Every entry below must be reproduced exactly.

━━━━━━━━━━━━━━━━━━━━━━━━━━━━━━

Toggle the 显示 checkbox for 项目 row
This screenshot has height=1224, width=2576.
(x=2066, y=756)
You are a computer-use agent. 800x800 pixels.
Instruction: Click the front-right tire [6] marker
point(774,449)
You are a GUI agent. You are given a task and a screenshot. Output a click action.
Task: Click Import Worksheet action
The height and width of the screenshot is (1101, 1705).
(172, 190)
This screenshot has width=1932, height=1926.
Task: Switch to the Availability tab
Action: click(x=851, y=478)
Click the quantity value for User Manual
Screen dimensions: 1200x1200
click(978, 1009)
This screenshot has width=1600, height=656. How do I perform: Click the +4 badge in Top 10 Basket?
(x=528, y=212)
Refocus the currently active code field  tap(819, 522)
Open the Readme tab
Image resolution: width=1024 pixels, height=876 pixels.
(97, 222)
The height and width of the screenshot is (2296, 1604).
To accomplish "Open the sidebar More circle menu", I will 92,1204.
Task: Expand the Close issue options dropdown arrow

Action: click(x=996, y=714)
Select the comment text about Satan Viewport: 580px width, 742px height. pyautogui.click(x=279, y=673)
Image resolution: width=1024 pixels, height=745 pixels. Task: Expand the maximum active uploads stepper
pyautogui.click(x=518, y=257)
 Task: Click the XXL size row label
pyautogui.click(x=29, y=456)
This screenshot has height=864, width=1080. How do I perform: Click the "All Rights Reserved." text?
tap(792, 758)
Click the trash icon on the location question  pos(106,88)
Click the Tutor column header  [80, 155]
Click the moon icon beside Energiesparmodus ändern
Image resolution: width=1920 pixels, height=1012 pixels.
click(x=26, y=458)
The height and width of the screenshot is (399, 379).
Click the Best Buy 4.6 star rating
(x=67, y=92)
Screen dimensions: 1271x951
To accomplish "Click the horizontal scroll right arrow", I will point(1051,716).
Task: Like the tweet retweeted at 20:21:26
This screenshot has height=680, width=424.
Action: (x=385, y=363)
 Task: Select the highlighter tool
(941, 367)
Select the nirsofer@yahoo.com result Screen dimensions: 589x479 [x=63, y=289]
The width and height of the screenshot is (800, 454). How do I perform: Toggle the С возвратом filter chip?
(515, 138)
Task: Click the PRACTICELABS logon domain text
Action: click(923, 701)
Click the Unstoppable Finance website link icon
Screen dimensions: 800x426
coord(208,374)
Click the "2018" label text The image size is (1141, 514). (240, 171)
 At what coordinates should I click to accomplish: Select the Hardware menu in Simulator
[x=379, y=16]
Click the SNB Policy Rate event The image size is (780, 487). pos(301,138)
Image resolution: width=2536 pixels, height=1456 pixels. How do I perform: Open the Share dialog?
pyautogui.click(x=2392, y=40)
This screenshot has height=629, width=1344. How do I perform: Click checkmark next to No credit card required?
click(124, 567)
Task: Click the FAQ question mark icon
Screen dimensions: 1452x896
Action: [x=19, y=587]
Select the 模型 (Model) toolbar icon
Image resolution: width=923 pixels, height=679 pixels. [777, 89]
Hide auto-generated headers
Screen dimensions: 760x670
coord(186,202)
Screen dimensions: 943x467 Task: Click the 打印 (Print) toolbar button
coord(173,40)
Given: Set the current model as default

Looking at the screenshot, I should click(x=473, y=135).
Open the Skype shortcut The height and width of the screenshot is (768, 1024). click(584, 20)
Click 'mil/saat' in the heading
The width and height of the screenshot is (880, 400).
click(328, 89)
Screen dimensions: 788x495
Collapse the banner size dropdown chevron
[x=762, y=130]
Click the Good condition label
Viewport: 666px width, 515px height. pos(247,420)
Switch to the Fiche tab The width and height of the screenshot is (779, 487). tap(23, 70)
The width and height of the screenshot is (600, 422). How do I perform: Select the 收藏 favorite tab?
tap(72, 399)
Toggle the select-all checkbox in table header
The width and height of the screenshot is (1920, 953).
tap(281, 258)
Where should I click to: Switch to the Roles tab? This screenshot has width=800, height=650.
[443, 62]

━━━━━━━━━━━━━━━━━━━━━━━━━━━━━━

> **YOUR SOLUTION**
Toggle the 显示 checkbox for 项目 row
This screenshot has height=1224, width=2576.
(x=2066, y=756)
You are a computer-use agent. 800x800 pixels.
Instruction: Click the front-right tire [6] marker
point(774,449)
You are a GUI agent. You are given a task and a screenshot. Output a click action.
Task: Click Import Worksheet action
The height and width of the screenshot is (1101, 1705).
(172, 190)
This screenshot has width=1932, height=1926.
Task: Switch to the Availability tab
Action: click(x=851, y=478)
Click the quantity value for User Manual
Screen dimensions: 1200x1200
click(978, 1009)
This screenshot has width=1600, height=656. How do I perform: Click the +4 badge in Top 10 Basket?
(x=528, y=212)
Refocus the currently active code field  tap(819, 522)
Open the Readme tab
Image resolution: width=1024 pixels, height=876 pixels.
(97, 222)
The height and width of the screenshot is (2296, 1604).
To accomplish "Open the sidebar More circle menu", I will 92,1204.
Task: Expand the Close issue options dropdown arrow

Action: click(x=996, y=714)
Select the comment text about Satan Viewport: 580px width, 742px height. pyautogui.click(x=279, y=673)
Image resolution: width=1024 pixels, height=745 pixels. Task: Expand the maximum active uploads stepper
pyautogui.click(x=518, y=257)
 Task: Click the XXL size row label
pyautogui.click(x=29, y=456)
This screenshot has height=864, width=1080. How do I perform: Click the "All Rights Reserved." text?
tap(792, 758)
Click the trash icon on the location question  pos(106,88)
Click the Tutor column header  [80, 155]
Click the moon icon beside Energiesparmodus ändern
Image resolution: width=1920 pixels, height=1012 pixels.
click(x=26, y=458)
The height and width of the screenshot is (399, 379).
Click the Best Buy 4.6 star rating
(x=67, y=92)
Screen dimensions: 1271x951
To accomplish "Click the horizontal scroll right arrow", I will point(1051,716).
Task: Like the tweet retweeted at 20:21:26
This screenshot has height=680, width=424.
Action: (x=385, y=363)
 Task: Select the highlighter tool
(941, 367)
Select the nirsofer@yahoo.com result Screen dimensions: 589x479 [x=63, y=289]
The width and height of the screenshot is (800, 454). How do I perform: Toggle the С возвратом filter chip?
(515, 138)
Task: Click the PRACTICELABS logon domain text
Action: click(923, 701)
Click the Unstoppable Finance website link icon
Screen dimensions: 800x426
coord(208,374)
Click the "2018" label text The image size is (1141, 514). (240, 171)
 At what coordinates should I click to accomplish: Select the Hardware menu in Simulator
[x=379, y=16]
Click the SNB Policy Rate event The image size is (780, 487). pos(301,138)
Image resolution: width=2536 pixels, height=1456 pixels. How do I perform: Open the Share dialog?
pyautogui.click(x=2392, y=40)
This screenshot has height=629, width=1344. How do I perform: Click checkmark next to No credit card required?
click(124, 567)
Task: Click the FAQ question mark icon
Screen dimensions: 1452x896
Action: [x=19, y=587]
Select the 模型 (Model) toolbar icon
Image resolution: width=923 pixels, height=679 pixels. [777, 89]
Hide auto-generated headers
Screen dimensions: 760x670
coord(186,202)
Screen dimensions: 943x467 Task: Click the 打印 (Print) toolbar button
coord(173,40)
Given: Set the current model as default

Looking at the screenshot, I should click(x=473, y=135).
Open the Skype shortcut The height and width of the screenshot is (768, 1024). click(584, 20)
Click 'mil/saat' in the heading
The width and height of the screenshot is (880, 400).
click(328, 89)
Screen dimensions: 788x495
Collapse the banner size dropdown chevron
[x=762, y=130]
Click the Good condition label
Viewport: 666px width, 515px height. pos(247,420)
Switch to the Fiche tab The width and height of the screenshot is (779, 487). tap(23, 70)
The width and height of the screenshot is (600, 422). How do I perform: Select the 收藏 favorite tab?
tap(72, 399)
Toggle the select-all checkbox in table header
The width and height of the screenshot is (1920, 953).
tap(281, 258)
Where should I click to: Switch to the Roles tab? This screenshot has width=800, height=650.
[443, 62]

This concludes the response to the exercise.